▶ [What the exercise asks]: Pull every line that holds the word "computer" from the entries.
--- --- ---
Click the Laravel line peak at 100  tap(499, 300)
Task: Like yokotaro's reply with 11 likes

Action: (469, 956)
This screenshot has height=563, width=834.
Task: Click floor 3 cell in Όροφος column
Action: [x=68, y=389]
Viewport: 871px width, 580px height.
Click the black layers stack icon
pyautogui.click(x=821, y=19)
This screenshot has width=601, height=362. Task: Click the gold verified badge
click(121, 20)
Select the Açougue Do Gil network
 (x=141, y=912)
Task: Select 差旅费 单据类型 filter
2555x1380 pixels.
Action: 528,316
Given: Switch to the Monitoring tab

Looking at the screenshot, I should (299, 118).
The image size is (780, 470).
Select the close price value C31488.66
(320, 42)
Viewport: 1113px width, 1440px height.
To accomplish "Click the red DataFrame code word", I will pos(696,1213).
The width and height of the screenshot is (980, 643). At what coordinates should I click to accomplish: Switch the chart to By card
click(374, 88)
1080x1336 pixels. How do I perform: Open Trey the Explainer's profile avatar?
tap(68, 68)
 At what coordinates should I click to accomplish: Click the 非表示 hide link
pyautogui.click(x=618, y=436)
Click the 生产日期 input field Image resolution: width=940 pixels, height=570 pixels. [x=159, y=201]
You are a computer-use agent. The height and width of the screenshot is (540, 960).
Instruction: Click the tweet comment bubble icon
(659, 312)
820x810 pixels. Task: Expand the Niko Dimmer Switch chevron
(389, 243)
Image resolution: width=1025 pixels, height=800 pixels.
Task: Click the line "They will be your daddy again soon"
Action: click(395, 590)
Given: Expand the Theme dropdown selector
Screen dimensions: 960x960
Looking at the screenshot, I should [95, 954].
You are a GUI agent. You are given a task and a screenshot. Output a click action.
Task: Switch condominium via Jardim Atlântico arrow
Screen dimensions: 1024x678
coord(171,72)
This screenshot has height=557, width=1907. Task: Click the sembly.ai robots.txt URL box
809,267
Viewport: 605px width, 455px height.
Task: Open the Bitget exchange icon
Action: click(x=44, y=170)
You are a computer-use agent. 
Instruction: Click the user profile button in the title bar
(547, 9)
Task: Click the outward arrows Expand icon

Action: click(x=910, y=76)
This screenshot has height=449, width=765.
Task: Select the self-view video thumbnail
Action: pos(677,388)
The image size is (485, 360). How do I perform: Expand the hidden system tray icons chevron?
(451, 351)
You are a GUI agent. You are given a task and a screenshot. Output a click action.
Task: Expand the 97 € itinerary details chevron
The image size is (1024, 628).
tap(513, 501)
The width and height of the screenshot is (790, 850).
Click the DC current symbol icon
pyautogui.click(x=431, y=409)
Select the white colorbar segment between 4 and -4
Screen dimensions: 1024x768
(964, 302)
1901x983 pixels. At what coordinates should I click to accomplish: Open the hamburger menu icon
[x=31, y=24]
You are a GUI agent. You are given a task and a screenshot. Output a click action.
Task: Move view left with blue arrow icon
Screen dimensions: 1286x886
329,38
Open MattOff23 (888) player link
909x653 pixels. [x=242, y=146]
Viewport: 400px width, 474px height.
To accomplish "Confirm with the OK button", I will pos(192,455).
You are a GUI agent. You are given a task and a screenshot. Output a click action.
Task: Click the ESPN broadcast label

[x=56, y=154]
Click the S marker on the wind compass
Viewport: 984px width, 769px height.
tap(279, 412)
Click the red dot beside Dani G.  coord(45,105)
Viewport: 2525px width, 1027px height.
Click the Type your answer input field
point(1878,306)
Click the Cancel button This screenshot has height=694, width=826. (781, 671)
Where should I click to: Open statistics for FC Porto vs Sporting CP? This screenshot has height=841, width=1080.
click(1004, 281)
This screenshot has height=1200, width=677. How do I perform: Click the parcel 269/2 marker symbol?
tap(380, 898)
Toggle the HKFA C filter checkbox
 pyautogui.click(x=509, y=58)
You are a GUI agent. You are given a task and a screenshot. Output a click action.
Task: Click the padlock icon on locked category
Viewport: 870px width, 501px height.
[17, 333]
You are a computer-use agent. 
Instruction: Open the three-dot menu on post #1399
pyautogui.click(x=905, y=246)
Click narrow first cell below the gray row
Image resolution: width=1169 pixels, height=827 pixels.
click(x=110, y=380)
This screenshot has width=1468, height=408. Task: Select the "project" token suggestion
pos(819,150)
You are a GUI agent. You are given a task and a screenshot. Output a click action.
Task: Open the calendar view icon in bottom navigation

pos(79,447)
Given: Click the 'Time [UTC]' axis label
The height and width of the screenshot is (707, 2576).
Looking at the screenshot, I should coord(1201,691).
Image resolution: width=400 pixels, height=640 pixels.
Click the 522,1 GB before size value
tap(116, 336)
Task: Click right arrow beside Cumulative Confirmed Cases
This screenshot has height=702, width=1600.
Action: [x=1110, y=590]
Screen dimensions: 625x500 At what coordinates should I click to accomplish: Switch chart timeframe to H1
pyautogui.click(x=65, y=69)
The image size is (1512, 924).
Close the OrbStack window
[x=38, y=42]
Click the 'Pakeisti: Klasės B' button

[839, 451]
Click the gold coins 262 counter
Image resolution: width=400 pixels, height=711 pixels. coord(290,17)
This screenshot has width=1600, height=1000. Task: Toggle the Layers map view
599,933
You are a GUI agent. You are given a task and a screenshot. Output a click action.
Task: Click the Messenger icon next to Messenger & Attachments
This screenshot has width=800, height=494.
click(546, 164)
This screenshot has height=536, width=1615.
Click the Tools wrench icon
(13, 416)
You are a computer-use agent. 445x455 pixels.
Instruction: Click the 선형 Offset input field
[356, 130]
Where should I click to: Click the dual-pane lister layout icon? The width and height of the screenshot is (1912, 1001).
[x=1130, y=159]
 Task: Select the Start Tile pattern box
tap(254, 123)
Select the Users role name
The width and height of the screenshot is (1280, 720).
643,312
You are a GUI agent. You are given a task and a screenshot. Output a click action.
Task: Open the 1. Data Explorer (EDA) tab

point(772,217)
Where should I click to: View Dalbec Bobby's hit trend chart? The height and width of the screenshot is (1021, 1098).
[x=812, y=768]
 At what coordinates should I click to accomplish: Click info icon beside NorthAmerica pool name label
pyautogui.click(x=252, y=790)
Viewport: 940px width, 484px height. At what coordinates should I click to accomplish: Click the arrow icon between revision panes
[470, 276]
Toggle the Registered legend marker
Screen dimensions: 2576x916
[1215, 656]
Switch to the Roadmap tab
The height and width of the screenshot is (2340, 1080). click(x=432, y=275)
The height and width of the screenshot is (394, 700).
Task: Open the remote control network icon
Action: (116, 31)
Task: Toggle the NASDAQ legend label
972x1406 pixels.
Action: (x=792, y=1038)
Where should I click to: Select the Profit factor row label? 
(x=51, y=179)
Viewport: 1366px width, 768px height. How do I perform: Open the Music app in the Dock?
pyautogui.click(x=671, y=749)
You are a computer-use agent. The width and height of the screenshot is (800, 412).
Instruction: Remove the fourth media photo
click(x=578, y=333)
--- --- ---
▶ [Reply to the exercise]:
You are a computer-use agent. The height and width of the screenshot is (540, 960).
You are a computer-use agent. 
You are a computer-use agent. 
You are a computer-use agent. 445x455 pixels.
You are a computer-use agent. The width and height of the screenshot is (800, 412).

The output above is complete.